Bernanke, delivering the central bank's semiannual report to Congress on monetary policy, said Fed officials believe the U.S. economy is still on a path to recovery.
"Although fiscal policy and inventory restocking will likely be providing less impetus to the recovery than they have in recent quarters, rising demand from households and businesses should help sustain growth," Bernanke said.
For now, he said the Fed expects economic conditions will warrant an exceptionally low benchmark federal funds rate for an "extended period" — repeating a vow the central bank has kept in place for more than a year.
Bernanke stopped short of describing what steps the Fed might take if growth were to falter. Analysts say the central bank could resume asset purchases or lower the rate it pays banks to park their excess reserves at the Fed.
"The testimony was not particularly optimistic," said Lawrence Glazer, managing partner of Mayflower Advisors in Boston. "It implied that the Fed had a relatively cloudy view of the future."
Stocks turned lower to trade down modestly after the testimony was released, while the dollar extended losses versus the yen and U.S. Treasuries rallied, with the 30-year bond gaining a full point.
Stocks had risen on Tuesday in part on speculation the Fed could ease monetary conditions further.
After emerging from its longest and deepest downturn since the Great Depression, the U.S. economy began expanding again about a year ago. It grew at an annualized 2.7 percent in the first quarter.
But stubbornly high unemployment, a fresh drop in housing activity and a slowdown in manufacturing have raised fears of a double-dip recession.
In response to the financial crisis and deep recession, the Fed slashed interest rates to near zero and bought more than $1.5 trillion in mortgage and Treasury bonds.
Bernanke spent much of his testimony reviewing tools the Fed has at its disposal to remove the extraordinary monetary stimulus pumped into the economy during the 2007-2009 crisis.
He said there was broad agreement among Fed officials that asset sales will eventually play a role in withdrawing some of that accommodation. But he also noted that any such sales would be flagged well in advance.
Bernanke said a weak job market will likely remain a drag on consumer spending, and said it would take a long time before the economy can restore the nearly 8.5 million jobs lost in 2008 and 2009.

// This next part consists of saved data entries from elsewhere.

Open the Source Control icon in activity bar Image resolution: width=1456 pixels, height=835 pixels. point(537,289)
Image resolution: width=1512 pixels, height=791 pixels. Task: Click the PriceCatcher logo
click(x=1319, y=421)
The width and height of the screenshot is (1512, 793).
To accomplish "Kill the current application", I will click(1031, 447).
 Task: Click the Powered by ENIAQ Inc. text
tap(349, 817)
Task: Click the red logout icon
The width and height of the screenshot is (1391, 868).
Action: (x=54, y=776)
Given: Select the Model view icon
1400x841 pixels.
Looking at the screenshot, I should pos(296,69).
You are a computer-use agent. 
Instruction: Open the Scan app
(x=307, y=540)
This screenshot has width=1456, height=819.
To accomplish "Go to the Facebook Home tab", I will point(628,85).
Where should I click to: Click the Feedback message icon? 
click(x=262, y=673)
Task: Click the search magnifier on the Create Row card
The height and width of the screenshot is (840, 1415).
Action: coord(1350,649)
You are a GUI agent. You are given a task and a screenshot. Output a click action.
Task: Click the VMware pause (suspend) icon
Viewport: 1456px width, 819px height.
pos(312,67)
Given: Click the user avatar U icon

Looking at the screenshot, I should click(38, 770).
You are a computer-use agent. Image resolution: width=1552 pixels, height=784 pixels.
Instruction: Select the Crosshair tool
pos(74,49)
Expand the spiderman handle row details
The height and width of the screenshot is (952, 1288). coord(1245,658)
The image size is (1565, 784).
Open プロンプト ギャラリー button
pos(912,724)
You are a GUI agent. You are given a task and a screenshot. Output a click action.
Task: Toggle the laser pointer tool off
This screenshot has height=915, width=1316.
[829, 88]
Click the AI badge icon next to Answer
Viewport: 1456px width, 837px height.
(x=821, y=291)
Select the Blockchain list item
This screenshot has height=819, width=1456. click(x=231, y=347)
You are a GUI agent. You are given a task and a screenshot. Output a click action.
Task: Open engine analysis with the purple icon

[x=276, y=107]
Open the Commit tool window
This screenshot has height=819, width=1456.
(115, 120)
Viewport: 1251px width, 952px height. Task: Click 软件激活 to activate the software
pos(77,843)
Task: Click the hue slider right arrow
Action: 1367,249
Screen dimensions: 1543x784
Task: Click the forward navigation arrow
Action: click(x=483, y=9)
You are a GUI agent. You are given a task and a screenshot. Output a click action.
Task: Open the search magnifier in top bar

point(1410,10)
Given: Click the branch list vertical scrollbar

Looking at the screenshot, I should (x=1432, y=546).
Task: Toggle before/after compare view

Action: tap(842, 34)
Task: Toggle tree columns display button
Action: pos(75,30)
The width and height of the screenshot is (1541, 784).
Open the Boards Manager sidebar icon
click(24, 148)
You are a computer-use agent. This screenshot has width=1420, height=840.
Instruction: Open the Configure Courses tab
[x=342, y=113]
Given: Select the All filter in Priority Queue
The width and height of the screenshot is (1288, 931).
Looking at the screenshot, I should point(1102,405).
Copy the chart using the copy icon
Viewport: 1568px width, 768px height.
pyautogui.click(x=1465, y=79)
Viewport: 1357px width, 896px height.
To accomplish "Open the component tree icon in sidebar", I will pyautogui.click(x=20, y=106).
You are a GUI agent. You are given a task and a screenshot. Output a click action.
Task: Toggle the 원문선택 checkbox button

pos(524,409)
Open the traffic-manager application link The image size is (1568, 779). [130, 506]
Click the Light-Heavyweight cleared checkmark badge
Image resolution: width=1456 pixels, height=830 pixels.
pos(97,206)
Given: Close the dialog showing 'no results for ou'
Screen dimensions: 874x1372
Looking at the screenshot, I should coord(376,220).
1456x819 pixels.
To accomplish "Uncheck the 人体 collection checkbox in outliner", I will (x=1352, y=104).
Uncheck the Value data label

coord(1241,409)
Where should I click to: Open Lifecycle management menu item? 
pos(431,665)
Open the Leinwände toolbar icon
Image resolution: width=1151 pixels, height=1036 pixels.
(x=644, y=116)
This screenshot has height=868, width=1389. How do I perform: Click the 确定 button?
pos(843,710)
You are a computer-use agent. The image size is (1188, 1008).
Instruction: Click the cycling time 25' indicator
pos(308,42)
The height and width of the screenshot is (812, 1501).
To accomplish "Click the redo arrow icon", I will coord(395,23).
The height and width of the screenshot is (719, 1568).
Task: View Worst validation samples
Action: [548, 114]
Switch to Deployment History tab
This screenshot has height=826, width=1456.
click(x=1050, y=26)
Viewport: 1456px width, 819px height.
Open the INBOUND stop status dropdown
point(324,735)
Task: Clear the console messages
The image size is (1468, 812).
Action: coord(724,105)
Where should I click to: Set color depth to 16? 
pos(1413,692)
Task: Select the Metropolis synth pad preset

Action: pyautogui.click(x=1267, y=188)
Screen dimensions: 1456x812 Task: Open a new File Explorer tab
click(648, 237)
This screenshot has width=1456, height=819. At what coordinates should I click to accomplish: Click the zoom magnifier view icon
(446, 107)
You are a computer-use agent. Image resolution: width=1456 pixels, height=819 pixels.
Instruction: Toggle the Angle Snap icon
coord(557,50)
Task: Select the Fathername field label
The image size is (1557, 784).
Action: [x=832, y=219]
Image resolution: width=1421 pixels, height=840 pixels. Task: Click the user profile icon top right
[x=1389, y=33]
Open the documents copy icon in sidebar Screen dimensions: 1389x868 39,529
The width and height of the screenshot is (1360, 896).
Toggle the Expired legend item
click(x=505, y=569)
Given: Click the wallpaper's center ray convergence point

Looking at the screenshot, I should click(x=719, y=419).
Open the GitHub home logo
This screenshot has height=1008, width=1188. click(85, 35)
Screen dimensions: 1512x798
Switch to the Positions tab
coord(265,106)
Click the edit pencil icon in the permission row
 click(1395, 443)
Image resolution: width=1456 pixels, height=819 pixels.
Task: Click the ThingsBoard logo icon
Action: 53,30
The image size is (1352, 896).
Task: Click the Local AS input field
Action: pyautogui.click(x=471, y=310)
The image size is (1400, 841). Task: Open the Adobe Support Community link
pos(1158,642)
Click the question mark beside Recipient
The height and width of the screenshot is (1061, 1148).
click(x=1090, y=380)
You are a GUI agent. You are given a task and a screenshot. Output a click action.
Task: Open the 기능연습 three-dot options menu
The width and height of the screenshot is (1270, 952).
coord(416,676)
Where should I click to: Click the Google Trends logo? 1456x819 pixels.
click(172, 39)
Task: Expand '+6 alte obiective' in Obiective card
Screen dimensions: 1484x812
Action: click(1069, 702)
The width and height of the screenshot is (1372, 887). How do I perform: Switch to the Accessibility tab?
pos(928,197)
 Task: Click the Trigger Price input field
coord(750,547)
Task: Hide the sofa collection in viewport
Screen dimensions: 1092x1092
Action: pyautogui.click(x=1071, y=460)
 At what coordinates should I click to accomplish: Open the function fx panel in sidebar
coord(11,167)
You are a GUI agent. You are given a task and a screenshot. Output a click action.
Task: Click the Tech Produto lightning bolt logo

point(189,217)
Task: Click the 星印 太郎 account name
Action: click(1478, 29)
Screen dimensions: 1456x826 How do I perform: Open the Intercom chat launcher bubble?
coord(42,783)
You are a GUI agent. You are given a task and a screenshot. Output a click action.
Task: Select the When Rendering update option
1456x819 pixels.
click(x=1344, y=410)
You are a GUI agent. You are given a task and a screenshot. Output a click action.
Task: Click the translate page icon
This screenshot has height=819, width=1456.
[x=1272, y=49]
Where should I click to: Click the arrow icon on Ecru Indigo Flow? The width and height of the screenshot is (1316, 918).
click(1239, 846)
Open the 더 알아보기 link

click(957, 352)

Against that backdrop, Bernanke indicated inflation is not a concern, and is unlikely to become a problem any time soon.
He said Fed policymakers "expect continued moderate growth, a gradual decline in the unemployment rate, and subdued inflation over the next several years."
Anxiety over high debt levels in Europe have added an important element of uncertainty to the global economic recovery. Bernanke said such worries had driven U.S. stock prices lower and corporate credit premia higher.
He argued the Fed's reopening of foreign exchange swap lines with overseas central banks has helped eased pressures in interbank lending and kept credit flowing in the U.S. financial system.